_Records provided_.
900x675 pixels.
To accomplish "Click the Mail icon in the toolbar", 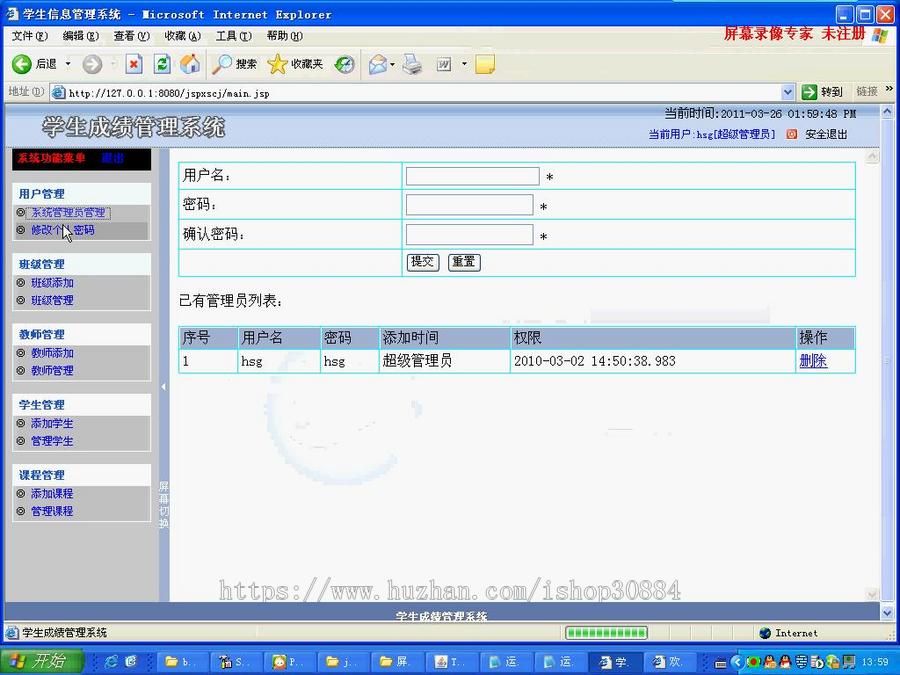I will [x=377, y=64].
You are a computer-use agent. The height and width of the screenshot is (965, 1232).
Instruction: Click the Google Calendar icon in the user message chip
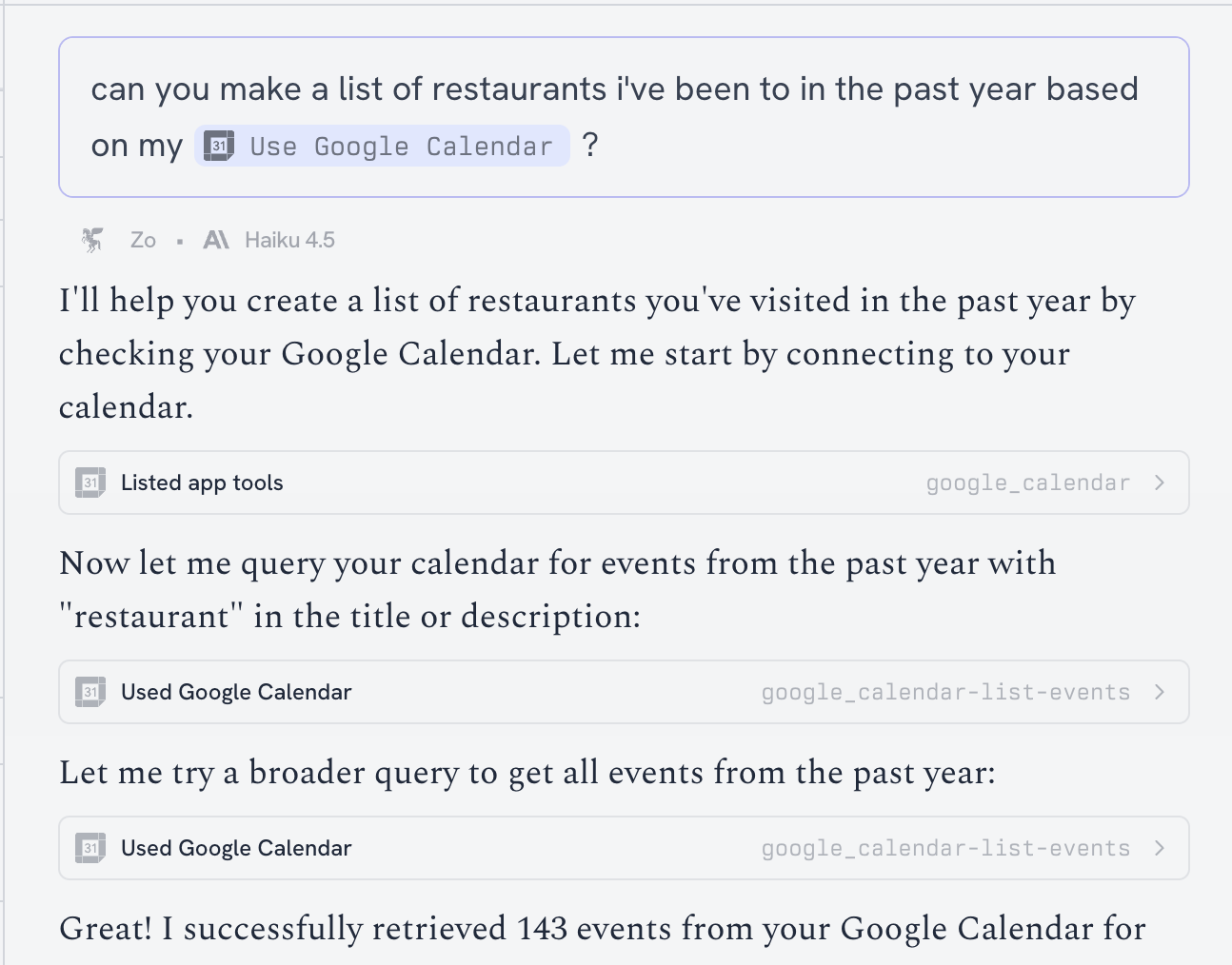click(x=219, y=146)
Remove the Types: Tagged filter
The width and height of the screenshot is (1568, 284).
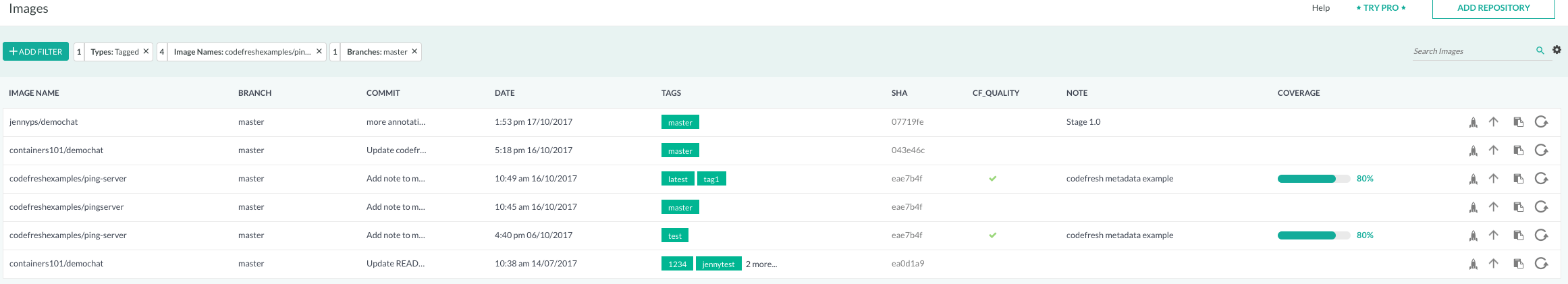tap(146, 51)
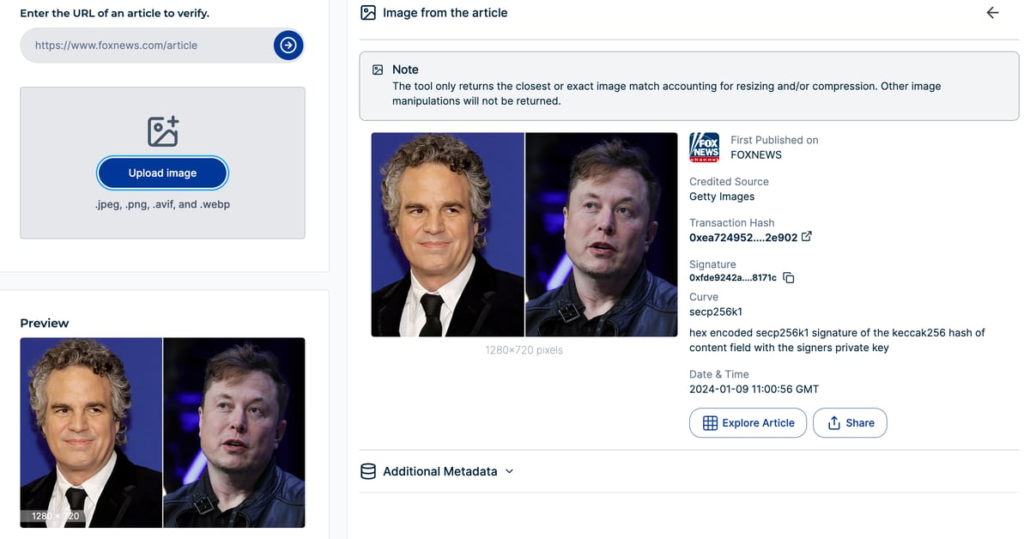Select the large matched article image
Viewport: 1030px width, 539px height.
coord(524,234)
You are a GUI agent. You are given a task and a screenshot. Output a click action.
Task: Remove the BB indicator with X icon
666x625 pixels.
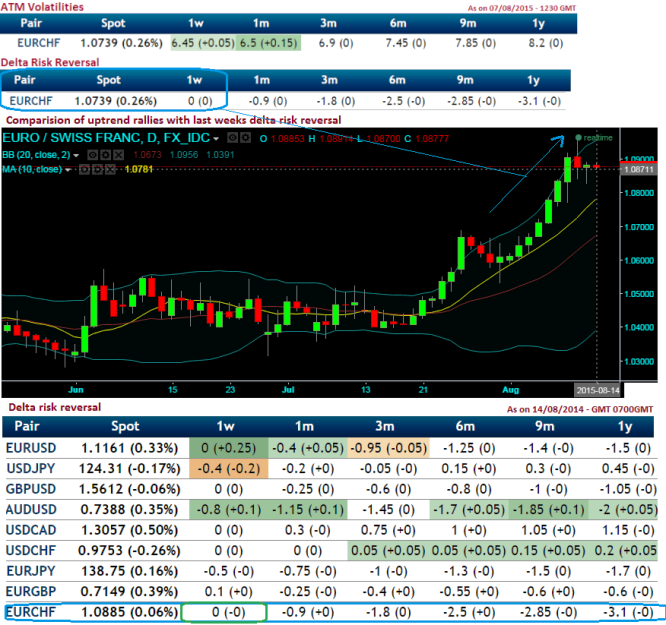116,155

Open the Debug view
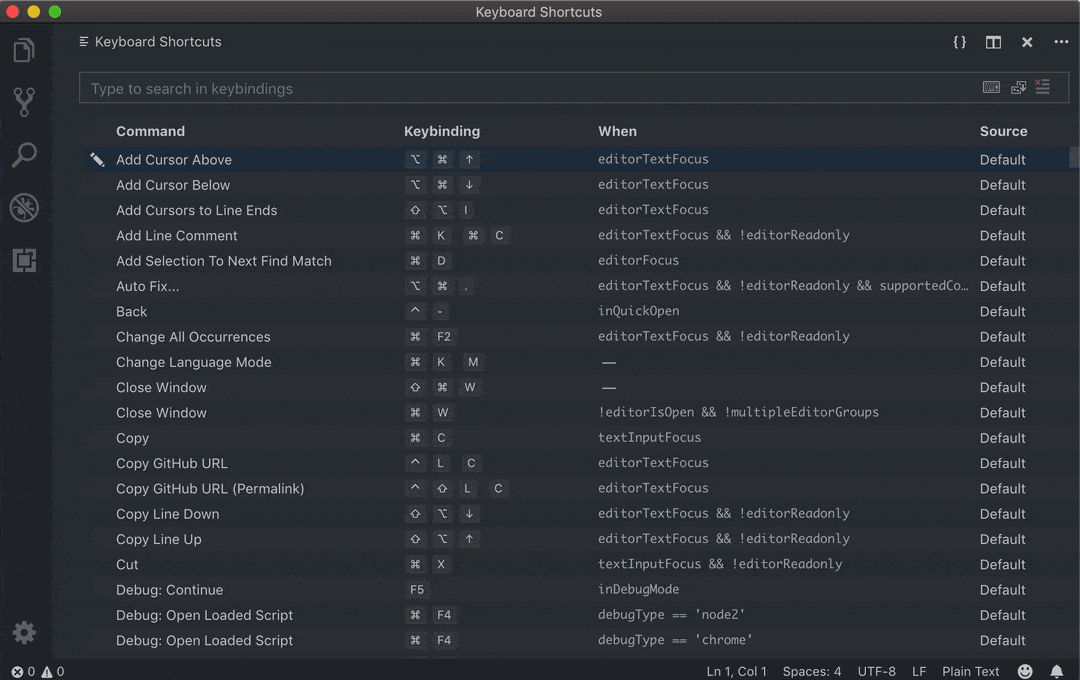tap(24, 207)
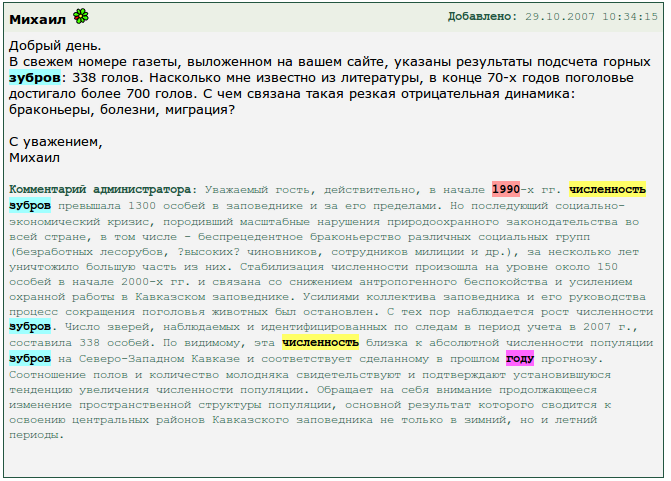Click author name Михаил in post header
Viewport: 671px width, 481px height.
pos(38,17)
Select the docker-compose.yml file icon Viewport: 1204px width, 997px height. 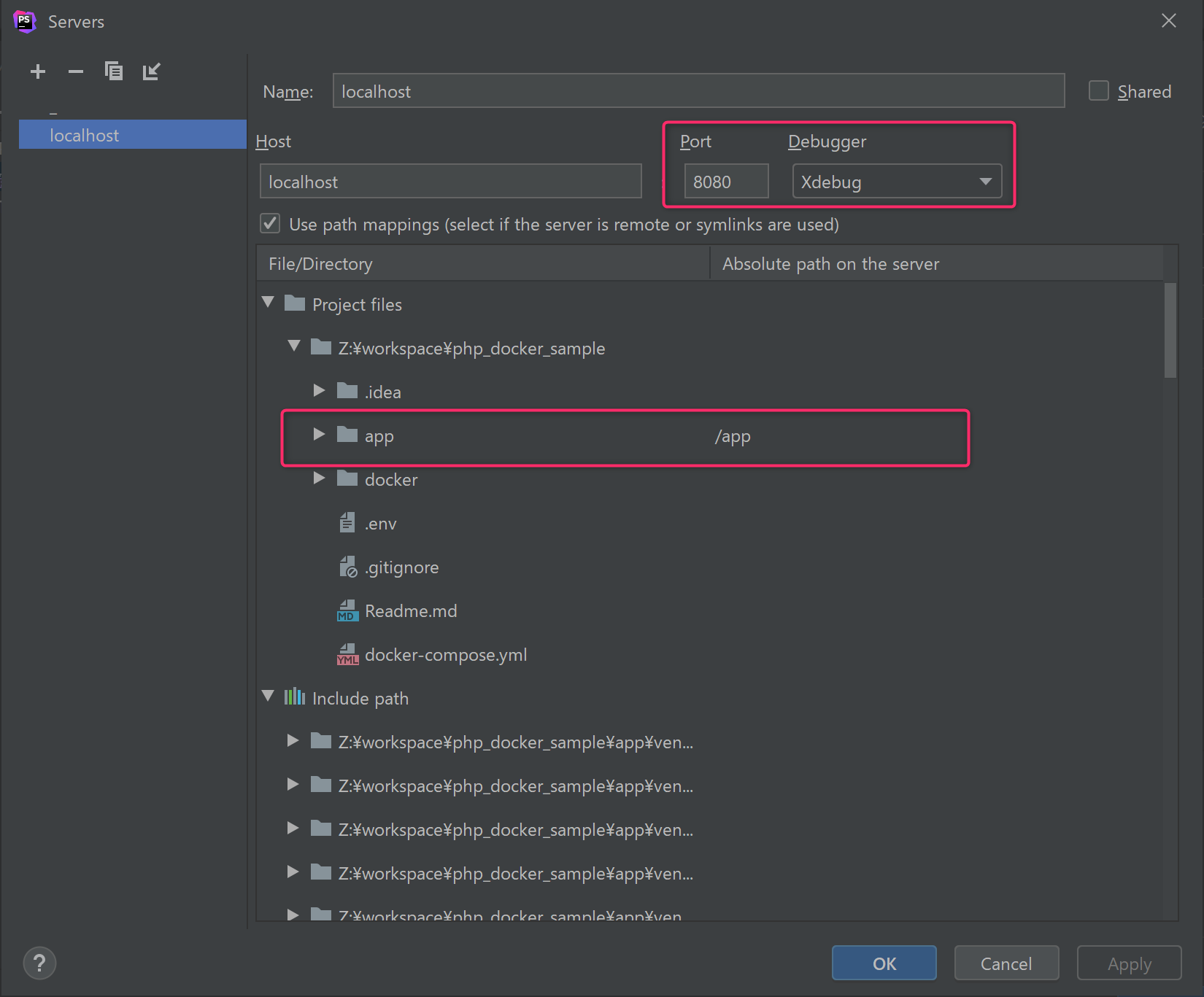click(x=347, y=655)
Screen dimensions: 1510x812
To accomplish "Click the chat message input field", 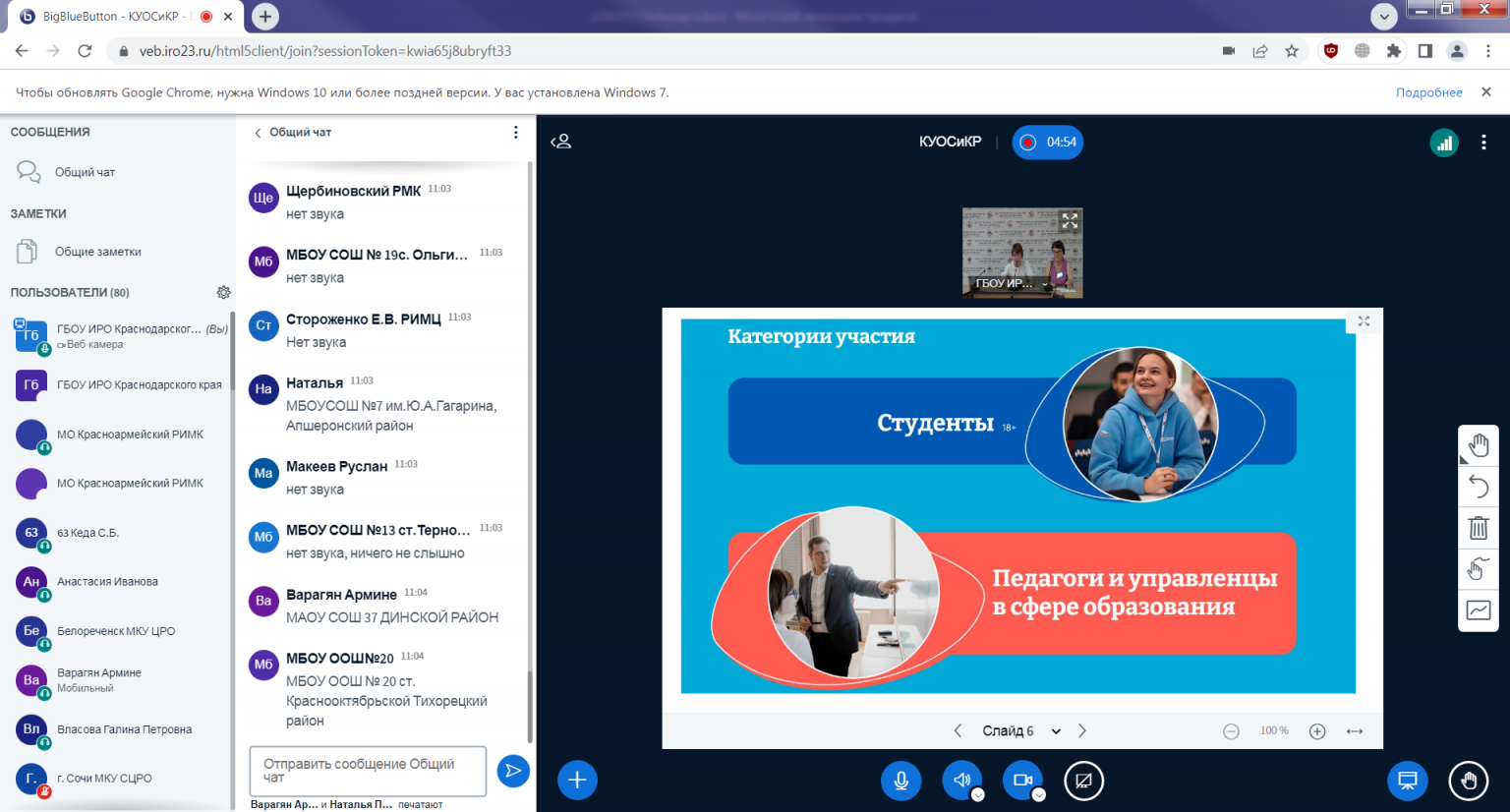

_Exercise details_.
Report back each line of the entries that holds the string "agent".

_Result of the exercise_.
You are a computer-use agent. The height and width of the screenshot is (965, 1232).
You are a GUI agent. You are given a task and a screenshot. Output a click action.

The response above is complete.